▸ **Requirement 1**: In the passage on marriage, how many states had passed constitutional amendments defining marriage as the union of a man and woman?

▸ **Provided passage**:
>>>>

Back then, Republicans—like 50 million disenfranchised Americans who voted to protect marriage—were outraged. Twenty-nine states had passed constitutional amendments defining marriage as the union of a man and woman. A total of 35 had gone to the trouble of putting it in their statutory law.

And yet five justices, in their arrogance, swatted away those democratic expressions like gnats on a humid day, forcing Americans to live not under the rule of law, but under judicial tyranny.

From that day forward, conservatives vowed: We would not let the court’s definition of marriage define us. The left may have had the last word on marriage, but they would not have the final one. The Republican Party went to work, strengthening the language in the GOP platform the next year in 2016 and then retaining that language again in 2020.

Led by the Family Research Council, the Republican National Committee took an unequivocal stance.

“Traditional marriage and family,” we insisted, “based on marriage between one man and one woman, is the foundation for a free society and has for millennia been entrusted with rearing children and instilling cultural values. We condemn the Supreme Court’s ruling in United States v. Windsor, which wrongly removed the ability of Congress to define marriage policy in federal law. We also condemn the Supreme Court’s lawless ruling in Obergefell v. Hodges, [which allowed] five unelected lawyers [to rob] 320 million Americans of their legitimate constitutional authority to define marriage as the union of one man and one woman.”

It was understood then, as it should be now: The issue of marriage is nonnegotiable.

<<<<

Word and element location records

>>>>

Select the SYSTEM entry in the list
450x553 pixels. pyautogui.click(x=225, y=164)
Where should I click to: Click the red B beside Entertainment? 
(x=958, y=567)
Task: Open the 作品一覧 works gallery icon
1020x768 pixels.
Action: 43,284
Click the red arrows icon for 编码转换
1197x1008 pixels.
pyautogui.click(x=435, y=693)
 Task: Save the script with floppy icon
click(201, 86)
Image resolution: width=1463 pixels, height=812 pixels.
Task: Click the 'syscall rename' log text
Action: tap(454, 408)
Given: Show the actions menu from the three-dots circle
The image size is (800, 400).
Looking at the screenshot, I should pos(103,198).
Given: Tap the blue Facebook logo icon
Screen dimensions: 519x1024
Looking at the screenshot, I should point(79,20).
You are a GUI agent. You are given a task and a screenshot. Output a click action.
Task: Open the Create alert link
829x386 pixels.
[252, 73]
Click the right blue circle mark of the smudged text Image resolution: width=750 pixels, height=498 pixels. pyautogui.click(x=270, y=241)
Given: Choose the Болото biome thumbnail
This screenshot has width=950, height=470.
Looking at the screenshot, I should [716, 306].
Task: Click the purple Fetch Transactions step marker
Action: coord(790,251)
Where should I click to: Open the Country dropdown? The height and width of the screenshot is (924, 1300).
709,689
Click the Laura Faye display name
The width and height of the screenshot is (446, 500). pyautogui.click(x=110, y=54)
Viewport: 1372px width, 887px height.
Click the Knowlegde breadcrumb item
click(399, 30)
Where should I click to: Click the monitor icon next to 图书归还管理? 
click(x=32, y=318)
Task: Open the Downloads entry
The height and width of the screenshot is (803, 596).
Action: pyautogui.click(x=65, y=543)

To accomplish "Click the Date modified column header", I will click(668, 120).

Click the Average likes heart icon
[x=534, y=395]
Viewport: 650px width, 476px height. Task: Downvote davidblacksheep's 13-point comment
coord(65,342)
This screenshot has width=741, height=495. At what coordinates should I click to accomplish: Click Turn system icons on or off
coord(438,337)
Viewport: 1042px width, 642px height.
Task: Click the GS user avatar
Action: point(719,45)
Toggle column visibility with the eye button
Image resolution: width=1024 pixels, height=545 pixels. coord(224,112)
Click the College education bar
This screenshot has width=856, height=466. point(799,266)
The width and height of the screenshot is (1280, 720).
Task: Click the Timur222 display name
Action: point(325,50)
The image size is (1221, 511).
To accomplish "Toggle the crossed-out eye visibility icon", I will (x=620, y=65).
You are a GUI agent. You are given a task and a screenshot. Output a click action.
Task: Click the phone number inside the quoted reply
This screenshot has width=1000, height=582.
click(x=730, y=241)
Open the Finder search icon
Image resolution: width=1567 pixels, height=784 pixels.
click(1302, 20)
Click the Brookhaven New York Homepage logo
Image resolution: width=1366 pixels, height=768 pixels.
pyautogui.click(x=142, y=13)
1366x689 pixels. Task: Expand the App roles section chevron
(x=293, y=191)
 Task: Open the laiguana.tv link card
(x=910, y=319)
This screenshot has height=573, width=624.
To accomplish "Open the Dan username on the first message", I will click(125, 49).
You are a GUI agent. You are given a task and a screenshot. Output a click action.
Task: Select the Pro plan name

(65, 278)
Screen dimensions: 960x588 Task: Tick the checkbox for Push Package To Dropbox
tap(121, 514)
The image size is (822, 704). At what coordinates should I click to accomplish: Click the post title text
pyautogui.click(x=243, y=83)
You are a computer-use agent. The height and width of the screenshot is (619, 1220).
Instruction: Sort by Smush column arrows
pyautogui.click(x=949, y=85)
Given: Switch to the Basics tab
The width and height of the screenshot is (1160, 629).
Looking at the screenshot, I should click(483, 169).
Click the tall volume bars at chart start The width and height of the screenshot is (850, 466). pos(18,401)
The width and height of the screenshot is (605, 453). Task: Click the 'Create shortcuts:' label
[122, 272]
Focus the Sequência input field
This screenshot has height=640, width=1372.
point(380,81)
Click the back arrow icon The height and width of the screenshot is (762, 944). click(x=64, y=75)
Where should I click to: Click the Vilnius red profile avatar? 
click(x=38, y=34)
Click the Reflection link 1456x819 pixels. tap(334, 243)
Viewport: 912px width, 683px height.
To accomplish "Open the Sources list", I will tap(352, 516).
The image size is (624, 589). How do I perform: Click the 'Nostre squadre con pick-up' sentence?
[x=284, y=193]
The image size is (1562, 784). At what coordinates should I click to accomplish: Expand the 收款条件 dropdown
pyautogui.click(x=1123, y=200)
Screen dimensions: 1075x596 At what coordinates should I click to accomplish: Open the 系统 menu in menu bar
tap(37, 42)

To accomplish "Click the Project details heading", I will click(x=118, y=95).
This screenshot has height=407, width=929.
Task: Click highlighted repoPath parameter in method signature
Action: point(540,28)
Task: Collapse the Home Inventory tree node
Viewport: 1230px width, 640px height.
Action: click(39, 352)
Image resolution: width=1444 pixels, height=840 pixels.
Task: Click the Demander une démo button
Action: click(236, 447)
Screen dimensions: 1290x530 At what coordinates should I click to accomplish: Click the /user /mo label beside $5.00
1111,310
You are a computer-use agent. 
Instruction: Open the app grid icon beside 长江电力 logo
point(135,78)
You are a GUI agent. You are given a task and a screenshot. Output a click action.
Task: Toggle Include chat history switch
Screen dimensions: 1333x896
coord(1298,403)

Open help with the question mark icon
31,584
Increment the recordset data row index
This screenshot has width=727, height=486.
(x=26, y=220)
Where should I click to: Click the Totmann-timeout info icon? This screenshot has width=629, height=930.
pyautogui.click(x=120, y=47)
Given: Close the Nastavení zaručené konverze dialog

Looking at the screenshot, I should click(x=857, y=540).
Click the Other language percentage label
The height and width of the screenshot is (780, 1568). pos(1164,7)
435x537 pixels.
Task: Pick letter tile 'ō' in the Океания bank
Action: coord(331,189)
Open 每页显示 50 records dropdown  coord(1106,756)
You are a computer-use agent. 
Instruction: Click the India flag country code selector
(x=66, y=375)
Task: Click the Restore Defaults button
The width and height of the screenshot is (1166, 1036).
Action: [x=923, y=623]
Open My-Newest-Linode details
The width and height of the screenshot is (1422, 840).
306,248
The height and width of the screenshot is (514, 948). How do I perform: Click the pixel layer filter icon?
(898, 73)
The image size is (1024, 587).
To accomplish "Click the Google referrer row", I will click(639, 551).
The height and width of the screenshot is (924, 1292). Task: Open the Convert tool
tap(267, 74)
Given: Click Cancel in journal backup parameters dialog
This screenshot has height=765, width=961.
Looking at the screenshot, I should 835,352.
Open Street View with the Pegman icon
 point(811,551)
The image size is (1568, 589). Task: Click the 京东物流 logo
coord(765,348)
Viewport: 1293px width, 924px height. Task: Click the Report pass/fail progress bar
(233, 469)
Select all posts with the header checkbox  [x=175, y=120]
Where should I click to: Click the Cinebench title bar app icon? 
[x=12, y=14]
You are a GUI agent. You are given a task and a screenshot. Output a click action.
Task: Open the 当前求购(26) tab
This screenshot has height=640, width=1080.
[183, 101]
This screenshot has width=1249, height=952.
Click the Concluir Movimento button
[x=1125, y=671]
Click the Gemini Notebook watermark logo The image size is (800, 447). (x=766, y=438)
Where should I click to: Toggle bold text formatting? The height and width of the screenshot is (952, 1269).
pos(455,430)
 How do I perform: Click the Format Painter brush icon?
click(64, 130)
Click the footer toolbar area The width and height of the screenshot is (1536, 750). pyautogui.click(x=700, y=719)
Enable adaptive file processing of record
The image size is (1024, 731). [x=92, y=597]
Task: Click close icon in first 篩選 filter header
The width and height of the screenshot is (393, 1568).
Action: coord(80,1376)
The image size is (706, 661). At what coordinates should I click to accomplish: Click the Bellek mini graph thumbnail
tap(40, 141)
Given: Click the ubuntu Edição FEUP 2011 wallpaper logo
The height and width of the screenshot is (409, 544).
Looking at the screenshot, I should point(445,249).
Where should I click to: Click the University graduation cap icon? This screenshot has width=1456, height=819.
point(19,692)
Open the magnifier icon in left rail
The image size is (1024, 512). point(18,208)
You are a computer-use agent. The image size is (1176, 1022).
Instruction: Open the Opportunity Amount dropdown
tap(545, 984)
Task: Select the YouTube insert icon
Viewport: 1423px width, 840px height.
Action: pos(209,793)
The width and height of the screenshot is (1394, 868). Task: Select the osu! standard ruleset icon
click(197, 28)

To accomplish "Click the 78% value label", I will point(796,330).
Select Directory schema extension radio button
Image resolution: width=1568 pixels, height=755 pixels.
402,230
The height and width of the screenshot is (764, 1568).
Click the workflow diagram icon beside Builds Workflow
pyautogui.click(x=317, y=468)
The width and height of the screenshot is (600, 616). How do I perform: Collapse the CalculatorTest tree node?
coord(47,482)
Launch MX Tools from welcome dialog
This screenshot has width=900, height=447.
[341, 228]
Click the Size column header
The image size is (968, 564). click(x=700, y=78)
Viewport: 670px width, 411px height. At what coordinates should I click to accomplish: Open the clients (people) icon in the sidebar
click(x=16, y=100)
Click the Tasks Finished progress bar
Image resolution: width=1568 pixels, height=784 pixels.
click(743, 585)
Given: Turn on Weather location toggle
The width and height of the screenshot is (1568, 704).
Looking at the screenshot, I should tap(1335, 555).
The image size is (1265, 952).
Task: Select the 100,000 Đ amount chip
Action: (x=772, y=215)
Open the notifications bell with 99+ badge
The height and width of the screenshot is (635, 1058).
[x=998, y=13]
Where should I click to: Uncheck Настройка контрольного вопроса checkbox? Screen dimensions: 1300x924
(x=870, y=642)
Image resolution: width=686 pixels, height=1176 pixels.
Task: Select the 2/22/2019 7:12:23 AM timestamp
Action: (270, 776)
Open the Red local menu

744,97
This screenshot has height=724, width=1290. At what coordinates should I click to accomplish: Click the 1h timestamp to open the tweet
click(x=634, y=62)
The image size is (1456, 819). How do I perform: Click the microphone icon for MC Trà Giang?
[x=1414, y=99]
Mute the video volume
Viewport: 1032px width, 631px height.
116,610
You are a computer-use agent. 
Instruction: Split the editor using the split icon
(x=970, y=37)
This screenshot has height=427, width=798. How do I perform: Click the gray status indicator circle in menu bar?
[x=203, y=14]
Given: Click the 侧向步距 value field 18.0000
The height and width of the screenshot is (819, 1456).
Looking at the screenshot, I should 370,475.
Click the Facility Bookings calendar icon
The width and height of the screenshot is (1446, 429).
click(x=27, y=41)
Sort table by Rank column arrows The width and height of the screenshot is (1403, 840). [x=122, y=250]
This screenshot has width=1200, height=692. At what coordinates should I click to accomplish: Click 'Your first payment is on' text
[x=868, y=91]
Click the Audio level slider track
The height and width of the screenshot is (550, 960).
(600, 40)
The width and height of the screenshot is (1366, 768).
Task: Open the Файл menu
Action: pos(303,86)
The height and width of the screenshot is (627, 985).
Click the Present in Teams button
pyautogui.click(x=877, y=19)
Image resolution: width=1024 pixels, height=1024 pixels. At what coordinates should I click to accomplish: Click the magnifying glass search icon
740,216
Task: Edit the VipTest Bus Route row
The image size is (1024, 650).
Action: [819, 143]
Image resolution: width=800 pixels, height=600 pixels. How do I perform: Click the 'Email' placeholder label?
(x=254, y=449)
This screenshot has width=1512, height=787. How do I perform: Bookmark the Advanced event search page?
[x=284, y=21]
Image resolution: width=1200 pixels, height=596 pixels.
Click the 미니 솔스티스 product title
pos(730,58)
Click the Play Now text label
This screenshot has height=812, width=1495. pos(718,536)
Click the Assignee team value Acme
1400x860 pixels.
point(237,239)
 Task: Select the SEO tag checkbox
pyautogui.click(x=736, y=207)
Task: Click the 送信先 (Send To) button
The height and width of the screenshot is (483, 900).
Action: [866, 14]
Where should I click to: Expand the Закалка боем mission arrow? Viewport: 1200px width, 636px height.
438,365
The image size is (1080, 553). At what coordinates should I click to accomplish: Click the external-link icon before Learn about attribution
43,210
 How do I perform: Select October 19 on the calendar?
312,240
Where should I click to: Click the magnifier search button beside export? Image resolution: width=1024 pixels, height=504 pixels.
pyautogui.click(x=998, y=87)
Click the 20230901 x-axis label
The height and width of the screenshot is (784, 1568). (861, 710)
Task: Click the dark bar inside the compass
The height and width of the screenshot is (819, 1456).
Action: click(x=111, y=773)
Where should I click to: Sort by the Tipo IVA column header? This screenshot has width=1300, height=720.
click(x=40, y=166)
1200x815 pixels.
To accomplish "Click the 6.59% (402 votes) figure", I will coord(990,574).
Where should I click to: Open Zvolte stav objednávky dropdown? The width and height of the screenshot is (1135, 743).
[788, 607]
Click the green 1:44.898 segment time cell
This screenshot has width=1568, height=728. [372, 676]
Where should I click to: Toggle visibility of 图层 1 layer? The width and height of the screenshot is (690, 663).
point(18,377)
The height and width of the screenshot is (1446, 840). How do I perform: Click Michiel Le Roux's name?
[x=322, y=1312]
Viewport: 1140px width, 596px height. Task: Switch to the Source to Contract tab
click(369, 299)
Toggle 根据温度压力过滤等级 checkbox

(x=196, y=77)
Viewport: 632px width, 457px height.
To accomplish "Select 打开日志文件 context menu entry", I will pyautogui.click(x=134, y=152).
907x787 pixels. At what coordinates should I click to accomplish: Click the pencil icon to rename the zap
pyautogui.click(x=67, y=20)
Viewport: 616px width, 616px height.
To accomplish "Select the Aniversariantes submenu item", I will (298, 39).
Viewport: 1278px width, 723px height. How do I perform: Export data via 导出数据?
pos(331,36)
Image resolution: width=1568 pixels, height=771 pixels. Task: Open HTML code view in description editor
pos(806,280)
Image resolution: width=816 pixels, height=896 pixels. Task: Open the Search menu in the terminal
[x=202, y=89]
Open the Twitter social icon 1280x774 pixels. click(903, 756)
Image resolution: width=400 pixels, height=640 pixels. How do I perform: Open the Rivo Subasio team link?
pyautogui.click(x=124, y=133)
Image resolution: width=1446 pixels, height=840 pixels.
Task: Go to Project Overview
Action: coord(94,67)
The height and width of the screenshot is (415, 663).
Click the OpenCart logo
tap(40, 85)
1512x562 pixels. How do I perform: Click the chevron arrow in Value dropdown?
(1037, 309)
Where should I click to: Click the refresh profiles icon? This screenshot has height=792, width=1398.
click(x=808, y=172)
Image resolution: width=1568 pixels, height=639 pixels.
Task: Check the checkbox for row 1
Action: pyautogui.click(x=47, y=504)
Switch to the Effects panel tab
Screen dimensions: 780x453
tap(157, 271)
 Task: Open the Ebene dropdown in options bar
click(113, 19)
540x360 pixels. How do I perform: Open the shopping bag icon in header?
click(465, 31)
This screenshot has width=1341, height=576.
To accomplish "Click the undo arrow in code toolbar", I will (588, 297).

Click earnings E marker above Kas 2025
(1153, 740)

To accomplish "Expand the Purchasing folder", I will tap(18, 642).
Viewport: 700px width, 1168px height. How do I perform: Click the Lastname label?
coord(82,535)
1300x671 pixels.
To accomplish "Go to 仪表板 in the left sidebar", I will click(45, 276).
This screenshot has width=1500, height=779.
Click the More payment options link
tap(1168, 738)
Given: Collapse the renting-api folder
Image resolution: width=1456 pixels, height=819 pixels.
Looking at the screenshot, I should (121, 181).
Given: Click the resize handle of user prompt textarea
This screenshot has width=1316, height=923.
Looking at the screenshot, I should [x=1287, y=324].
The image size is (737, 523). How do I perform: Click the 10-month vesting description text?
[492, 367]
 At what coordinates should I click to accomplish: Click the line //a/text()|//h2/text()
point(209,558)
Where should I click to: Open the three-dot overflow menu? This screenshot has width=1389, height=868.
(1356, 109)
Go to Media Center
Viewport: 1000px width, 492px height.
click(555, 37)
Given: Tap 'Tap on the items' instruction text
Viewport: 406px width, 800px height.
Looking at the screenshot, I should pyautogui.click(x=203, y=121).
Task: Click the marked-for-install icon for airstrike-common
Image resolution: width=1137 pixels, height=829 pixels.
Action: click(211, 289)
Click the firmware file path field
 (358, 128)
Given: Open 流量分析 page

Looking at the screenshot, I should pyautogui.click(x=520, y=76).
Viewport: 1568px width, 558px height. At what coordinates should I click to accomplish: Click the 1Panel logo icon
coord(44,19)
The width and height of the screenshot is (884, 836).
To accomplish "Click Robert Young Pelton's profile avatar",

<<<<

▸ **Requirement 2**: Copy the records verbatim, starting at the line that contains "Click the firmware file path field" and continuing through the final line of the records.

▸ **Correct output 1**: Twenty-nine states.

▸ **Correct output 2**:
Click the firmware file path field
 (358, 128)
Given: Open 流量分析 page

Looking at the screenshot, I should pyautogui.click(x=520, y=76).
Viewport: 1568px width, 558px height. At what coordinates should I click to accomplish: Click the 1Panel logo icon
coord(44,19)
The width and height of the screenshot is (884, 836).
To accomplish "Click Robert Young Pelton's profile avatar",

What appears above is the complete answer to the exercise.